A questão, na verdade, não é o futuro da tecnologia na música clássica, mas o futuro da música clássica em si. Isto sim é algo muito difícil de prever. E é uma questão de fundo sociológico, quando cada vez menos pessoas ouvem música clássica e cada vez mais ouvem rock ou música pop, em razão das rádios, das TV e da internet: torna-se muito difícil imaginar como será o futuro da música clássica.


Nós vivemos em um mundo de comunicação em massa onde é muito importante fazer parte de um grande grupo. Porém, apesar desse quadro, eu não sou totalmente pessimista. Vejo que, em diferentes culturas, muita gente segue se interessando por música clássica. Você consegue imaginar quantos milhões de crianças chinesas estão nesse momento estudando piano ou violino? Milhões de pessoas no Japão e na Coreia do Sul são apaixonadas pela música clássica ocidental ou contemporânea. Isso é uma esperança.


Talvez, daqui a algumas décadas, nós seremos obrigados a aprender com outros povos a nossa própria cultura!

 


Como a inserção da tecnologia nas últimas décadas alterou o processo criativo da composição?


Em minha opinião essa foi a mais importante revolução musical das últimas décadas. A música que sou capaz de compor utilizando as novas tecnologias é baseada em análises das maneiras possíveis de se tocar um instrumento.


Hoje, nós temos ferramentas sofisticadas capazes de interagir com os músicos durante as apresentações ao vivo. A música que eu componho é em sua maioria feita em tempo real.
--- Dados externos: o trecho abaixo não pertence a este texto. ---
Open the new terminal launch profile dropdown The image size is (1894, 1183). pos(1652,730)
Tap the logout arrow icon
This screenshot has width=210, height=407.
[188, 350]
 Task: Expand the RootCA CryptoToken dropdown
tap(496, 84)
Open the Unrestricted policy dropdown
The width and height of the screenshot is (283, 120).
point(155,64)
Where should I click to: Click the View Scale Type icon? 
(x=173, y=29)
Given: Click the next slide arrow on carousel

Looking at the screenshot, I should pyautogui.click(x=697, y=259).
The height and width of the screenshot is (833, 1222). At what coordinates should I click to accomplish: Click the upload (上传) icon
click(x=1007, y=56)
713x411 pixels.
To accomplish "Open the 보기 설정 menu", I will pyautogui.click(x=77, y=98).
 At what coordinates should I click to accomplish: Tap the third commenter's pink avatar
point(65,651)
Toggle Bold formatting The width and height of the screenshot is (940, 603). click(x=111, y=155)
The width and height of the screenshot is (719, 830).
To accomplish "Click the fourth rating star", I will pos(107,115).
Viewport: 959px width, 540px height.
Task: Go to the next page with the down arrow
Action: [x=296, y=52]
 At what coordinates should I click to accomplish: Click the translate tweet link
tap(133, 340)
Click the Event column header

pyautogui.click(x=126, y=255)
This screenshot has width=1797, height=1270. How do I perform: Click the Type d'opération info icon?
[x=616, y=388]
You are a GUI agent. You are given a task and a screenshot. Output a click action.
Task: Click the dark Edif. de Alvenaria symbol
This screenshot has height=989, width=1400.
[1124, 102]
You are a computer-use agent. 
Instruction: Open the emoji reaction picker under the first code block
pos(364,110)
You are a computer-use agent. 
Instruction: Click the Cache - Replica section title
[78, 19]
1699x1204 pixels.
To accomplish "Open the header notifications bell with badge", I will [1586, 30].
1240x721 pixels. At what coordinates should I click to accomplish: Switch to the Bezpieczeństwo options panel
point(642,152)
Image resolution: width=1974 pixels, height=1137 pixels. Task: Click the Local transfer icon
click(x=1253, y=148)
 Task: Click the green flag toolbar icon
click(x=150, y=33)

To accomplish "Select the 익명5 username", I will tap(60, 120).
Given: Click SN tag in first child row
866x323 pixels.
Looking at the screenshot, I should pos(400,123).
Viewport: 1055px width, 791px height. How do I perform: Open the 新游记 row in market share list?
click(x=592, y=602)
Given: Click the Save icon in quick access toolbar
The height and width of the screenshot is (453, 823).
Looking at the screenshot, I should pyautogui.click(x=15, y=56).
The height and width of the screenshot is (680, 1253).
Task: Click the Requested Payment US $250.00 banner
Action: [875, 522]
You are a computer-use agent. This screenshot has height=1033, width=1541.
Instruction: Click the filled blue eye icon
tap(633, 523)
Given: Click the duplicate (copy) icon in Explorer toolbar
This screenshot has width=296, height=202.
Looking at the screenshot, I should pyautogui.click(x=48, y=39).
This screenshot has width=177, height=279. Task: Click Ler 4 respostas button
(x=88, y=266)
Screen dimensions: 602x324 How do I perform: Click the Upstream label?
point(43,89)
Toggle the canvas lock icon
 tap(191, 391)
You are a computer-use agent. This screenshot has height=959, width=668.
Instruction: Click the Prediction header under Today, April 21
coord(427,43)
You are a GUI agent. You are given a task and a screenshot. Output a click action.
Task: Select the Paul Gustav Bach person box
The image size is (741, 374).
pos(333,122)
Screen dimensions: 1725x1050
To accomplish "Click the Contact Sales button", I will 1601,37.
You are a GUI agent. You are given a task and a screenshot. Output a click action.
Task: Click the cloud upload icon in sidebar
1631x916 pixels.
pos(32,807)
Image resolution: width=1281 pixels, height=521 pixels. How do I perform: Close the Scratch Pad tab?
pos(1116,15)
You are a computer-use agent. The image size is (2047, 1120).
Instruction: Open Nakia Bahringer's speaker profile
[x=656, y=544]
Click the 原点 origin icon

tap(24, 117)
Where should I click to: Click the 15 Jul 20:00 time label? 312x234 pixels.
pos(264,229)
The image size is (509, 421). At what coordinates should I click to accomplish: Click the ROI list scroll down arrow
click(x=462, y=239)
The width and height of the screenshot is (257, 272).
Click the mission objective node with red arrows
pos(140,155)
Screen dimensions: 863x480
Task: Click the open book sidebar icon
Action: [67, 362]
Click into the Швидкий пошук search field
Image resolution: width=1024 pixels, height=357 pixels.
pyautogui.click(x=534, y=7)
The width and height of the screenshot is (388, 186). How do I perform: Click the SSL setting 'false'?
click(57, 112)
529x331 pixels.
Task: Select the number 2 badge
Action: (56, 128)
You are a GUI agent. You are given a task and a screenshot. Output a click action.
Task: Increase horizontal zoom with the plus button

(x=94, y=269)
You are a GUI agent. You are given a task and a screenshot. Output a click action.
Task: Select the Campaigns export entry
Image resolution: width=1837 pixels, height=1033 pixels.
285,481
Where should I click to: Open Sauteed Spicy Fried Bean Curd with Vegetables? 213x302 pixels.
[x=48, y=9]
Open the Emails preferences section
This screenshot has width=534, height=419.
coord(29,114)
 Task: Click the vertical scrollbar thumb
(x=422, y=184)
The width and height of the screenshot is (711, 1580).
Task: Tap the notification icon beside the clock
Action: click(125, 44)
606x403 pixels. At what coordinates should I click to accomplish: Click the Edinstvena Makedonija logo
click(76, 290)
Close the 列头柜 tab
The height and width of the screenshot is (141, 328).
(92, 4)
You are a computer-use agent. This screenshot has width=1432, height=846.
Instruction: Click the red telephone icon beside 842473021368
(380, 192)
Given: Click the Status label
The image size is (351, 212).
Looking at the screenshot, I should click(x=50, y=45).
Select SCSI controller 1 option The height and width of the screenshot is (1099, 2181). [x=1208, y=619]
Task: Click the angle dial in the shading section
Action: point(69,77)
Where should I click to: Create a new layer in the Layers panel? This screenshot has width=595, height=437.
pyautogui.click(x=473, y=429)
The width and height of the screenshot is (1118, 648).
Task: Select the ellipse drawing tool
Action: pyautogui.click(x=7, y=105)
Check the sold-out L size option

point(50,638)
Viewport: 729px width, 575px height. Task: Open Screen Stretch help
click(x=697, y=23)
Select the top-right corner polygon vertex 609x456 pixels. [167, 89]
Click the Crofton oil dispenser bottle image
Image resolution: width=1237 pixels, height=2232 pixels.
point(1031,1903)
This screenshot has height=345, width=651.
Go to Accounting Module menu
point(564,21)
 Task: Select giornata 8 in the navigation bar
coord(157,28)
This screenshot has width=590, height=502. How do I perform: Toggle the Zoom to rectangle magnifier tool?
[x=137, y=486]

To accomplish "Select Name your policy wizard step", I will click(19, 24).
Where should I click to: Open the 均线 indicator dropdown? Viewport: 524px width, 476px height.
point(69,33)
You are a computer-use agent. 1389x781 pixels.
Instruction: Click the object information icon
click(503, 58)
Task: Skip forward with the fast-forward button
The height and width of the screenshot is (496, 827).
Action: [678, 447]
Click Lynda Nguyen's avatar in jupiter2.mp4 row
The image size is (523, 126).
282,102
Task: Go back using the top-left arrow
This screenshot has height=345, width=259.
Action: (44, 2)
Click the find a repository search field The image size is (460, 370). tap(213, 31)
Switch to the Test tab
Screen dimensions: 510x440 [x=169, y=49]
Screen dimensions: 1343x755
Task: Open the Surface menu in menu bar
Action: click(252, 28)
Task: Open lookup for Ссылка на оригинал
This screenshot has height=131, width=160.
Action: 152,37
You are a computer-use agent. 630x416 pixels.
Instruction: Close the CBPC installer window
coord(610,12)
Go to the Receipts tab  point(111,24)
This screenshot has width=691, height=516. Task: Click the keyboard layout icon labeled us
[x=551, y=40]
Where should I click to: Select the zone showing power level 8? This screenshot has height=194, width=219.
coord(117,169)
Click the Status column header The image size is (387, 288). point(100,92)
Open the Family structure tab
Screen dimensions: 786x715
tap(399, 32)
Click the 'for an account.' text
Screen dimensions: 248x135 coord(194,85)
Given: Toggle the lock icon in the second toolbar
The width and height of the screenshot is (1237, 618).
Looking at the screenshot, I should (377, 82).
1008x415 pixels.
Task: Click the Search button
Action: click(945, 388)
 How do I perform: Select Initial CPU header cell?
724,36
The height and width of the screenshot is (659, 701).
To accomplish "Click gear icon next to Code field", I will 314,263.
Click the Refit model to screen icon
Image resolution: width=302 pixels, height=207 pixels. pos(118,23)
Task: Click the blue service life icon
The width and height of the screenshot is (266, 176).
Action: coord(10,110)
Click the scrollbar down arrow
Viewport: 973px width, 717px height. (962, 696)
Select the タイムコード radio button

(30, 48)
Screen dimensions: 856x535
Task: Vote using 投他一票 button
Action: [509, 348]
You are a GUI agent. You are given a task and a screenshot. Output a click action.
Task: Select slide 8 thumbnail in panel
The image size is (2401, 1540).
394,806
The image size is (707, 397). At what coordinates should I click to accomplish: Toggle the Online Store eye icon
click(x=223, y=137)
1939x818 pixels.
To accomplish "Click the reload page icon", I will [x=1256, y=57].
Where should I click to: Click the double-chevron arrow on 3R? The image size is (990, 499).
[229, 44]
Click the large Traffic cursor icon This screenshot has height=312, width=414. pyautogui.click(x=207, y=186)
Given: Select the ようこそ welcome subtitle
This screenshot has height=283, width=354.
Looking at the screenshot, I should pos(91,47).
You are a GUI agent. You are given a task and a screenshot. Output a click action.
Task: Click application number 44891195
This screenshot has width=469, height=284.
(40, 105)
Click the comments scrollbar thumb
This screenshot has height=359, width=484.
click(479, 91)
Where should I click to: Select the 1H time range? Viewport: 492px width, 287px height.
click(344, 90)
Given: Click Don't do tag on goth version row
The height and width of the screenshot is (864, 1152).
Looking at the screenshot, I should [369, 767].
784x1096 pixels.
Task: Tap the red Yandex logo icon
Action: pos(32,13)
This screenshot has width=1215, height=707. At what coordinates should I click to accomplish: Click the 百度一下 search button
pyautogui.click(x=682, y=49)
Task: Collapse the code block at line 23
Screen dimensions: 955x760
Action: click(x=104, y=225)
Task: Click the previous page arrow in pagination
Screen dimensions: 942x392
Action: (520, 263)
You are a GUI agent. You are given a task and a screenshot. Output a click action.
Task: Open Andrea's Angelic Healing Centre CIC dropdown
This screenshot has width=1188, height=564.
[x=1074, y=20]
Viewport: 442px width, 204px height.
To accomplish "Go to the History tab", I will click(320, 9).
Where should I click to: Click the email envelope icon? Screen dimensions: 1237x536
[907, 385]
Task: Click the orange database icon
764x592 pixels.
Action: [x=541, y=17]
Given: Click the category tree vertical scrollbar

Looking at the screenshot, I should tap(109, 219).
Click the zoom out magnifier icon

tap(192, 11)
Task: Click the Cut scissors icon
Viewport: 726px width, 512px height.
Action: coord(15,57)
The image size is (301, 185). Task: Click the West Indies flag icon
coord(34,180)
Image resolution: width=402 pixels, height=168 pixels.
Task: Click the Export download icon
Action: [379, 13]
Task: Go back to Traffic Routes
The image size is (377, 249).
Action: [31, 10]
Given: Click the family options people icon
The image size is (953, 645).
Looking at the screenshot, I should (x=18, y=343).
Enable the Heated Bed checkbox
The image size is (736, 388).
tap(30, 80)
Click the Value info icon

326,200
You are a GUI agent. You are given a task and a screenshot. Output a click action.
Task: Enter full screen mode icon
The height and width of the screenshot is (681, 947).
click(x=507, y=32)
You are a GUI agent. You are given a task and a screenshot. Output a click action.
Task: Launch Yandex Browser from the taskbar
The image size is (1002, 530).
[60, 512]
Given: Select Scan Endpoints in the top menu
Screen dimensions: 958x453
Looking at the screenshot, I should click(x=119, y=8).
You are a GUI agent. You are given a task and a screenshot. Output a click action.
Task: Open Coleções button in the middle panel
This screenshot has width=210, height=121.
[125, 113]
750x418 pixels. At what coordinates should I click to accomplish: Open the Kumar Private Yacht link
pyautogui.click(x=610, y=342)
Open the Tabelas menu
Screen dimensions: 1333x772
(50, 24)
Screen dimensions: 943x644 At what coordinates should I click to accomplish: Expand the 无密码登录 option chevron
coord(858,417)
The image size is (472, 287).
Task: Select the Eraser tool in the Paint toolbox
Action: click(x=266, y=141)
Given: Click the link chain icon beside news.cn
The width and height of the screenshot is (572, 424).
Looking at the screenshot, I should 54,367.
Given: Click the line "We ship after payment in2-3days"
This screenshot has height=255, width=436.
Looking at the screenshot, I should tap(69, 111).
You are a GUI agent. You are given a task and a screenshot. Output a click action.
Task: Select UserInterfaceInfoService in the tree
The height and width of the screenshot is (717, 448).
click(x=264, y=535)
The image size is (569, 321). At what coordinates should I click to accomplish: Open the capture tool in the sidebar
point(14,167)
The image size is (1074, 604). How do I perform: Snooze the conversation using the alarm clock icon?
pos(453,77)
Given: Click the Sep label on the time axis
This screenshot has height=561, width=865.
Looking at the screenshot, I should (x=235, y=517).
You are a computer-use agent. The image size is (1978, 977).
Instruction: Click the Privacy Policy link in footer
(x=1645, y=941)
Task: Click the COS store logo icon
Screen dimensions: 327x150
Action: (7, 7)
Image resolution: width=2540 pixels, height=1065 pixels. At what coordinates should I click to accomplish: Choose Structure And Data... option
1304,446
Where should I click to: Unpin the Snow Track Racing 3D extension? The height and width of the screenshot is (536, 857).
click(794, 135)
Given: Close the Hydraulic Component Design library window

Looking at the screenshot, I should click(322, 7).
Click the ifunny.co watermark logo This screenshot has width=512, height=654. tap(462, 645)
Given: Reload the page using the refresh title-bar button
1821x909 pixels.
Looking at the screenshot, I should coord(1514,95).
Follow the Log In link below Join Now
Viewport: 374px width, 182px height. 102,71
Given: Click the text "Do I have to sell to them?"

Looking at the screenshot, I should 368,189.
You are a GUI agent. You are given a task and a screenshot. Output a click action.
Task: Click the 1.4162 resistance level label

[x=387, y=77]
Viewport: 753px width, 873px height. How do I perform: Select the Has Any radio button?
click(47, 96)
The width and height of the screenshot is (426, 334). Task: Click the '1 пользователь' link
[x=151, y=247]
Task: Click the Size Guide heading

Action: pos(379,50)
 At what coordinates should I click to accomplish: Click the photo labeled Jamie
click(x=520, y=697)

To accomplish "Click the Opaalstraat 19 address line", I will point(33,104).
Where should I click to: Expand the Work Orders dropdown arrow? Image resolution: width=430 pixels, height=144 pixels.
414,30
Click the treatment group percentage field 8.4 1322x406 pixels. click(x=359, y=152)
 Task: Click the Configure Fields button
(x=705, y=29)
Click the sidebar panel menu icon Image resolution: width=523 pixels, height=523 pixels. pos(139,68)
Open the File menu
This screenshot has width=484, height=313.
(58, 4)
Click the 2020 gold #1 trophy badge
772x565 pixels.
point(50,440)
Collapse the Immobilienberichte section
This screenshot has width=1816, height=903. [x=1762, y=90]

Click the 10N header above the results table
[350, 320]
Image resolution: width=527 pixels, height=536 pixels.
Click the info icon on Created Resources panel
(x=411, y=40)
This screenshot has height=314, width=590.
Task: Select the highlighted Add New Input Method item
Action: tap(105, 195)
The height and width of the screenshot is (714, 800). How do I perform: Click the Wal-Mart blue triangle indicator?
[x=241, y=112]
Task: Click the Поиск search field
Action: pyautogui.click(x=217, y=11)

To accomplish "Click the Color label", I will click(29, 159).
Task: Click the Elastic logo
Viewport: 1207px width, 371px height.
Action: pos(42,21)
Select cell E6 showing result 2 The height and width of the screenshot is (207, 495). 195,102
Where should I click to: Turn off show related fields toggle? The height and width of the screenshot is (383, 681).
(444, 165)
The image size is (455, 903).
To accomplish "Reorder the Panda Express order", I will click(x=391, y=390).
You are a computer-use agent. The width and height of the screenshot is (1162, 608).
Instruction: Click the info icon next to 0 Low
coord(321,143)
Isso significa que, se o músico toca algo diferente em seu instrumento, a parte eletrônica vai se modificar também. Nada é fixo, tudo é interativo.


Vou compor uma nova obra para Daniel Barenboim, na qual todas essas possibilidades vão se tornar evidentes. A meu ver, a tecnologia não significa nada se não há uma participação humana. A parte mais interessante da tecnologia é estar adaptada à complexidade do nosso cérebro e das nossas sensibilidades musicais.


Nós ficaremos perplexos com o que vai aparecer nessa área nos próximos anos. Uma coisa é certa: se agora utilizamos a tecnologia, isso significa que a música atual precisa ser diferente daquela que foi composta sem esse ingrediente.

 


O senhor já disse que, assim como há ideias matemáticas que não podem ser expressas sem as equações, existem ideias musicais que não podem ser expressas em palavras. Existe sempre algo puramente intuitivo sobre a experiência musical?


Sempre me preocupei com o fato de não ser possível expressar algumas ideias musicais de outra maneira que não fosse por meio da partitura. Quando você realmente entende teoria quântica ou matemática, é capaz de manipular as equações. Sem isso, jamais vai chegar ao cerne da questão.


É a mesma coisa na música. Muitas vezes, as pessoas me perguntam qual é o sentido de uma obra que eu compus. Eu simplesmente não sou capaz de dizer porque não sou capaz de colocar isso em palavras. O som fala por si.


Na maioria dos casos, não entendemos as razões que nos fazem ser tocados por uma determinada obra musical. A intuição é intrínseca à música. É impossível fazer música sem intuição; mas a intuição não é suficiente para dar conta da criação musical.